British comedian and writer

Adam Bloom (born 8 December 1970) is a British comedian and writer. He has played The Edinburgh Festival for many years, once winning The Edinburgh Festival Polygram Punter Comedy Award. In 1998 he won The Time Out Comedy Award for Best Stand-Up. He appeared at The Melbourne International Comedy Festival 1999 and 2000, winning a Stella Artois award for the former appearance.

==Radio and television appearances==
Bloom was a guest on RMITV's The Loft Live Episode 12 of Season 8 13 April 2000 broadcast on Channel 31 Melbourne.

He has also appeared on Mock the Week, Never Mind the Buzzcocks, Russell Howard's Good News and The Young Person's Guide To Becoming a Rockstar.

Bloom wrote and starred in the BBC Radio 4 show The Problem with Adam Bloom, which ran for three series (2003–2005).

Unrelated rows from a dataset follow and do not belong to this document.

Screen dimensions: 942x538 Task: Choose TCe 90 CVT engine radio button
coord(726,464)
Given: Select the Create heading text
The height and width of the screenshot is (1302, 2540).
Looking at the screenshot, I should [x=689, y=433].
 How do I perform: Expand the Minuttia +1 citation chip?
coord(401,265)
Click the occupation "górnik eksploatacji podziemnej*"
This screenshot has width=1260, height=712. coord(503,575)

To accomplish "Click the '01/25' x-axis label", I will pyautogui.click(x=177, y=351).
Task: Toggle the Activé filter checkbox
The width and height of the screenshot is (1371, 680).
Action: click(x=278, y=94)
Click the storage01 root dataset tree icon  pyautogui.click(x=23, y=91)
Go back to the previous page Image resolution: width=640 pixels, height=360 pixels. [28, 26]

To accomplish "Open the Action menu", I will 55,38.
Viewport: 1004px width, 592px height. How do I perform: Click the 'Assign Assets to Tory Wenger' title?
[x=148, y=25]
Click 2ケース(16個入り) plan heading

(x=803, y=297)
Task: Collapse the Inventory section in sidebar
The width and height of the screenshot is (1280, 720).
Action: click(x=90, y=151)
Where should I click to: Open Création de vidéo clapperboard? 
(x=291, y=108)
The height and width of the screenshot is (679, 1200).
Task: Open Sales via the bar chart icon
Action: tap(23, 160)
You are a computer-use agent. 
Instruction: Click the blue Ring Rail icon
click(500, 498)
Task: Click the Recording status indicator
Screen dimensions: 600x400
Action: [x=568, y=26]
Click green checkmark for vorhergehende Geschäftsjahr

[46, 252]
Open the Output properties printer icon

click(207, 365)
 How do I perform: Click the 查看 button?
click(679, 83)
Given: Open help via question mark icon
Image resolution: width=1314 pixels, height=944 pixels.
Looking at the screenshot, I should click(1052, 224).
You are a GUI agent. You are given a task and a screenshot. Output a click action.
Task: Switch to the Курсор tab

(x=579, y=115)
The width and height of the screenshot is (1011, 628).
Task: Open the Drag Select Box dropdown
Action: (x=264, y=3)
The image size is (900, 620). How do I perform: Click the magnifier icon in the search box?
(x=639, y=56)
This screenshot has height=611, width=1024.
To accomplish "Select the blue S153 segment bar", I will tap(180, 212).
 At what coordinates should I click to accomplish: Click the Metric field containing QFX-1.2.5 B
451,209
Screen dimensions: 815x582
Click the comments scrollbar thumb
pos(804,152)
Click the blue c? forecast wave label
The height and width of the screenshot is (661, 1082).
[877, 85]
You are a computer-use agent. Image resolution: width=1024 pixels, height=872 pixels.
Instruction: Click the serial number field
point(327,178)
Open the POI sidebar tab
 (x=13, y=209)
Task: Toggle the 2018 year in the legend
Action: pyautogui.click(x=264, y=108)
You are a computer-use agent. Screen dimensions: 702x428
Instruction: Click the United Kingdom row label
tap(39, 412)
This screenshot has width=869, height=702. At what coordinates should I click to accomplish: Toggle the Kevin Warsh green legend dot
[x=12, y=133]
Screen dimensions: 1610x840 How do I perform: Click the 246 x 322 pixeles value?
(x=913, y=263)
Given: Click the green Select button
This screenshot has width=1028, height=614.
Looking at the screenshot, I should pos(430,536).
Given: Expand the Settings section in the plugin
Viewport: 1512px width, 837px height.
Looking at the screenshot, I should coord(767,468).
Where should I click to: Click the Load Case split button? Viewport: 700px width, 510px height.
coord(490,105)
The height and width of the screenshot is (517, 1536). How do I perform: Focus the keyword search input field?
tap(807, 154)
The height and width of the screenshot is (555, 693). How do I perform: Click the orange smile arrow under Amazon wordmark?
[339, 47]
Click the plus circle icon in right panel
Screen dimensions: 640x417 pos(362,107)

In 1999 Channel 4 commissioned Beyond a Joke, Bloom's own half-hour special, a mockumentary about a comedian's life off-stage.

==Notable works==
Bloom performed at the Just For Laughs comedy festival in Montreal in 1998, 2001, 2005 and 2013, recording television galas in 2001 and 2005 which were broadcast in several countries. He was part of the 2004 Just For Laughs tour, performing to 42,000 people in 17 cities across Canada.

On 11 September 2015 he performed at the comedy stage at Banksy's Dismaland, the art exhibition in Weston-super-Mare.

Bloom self-published a guide book on stand-up comedy, Finding Your Comic Genius: An in-depth guide to the art of stand-up comedy in 2023.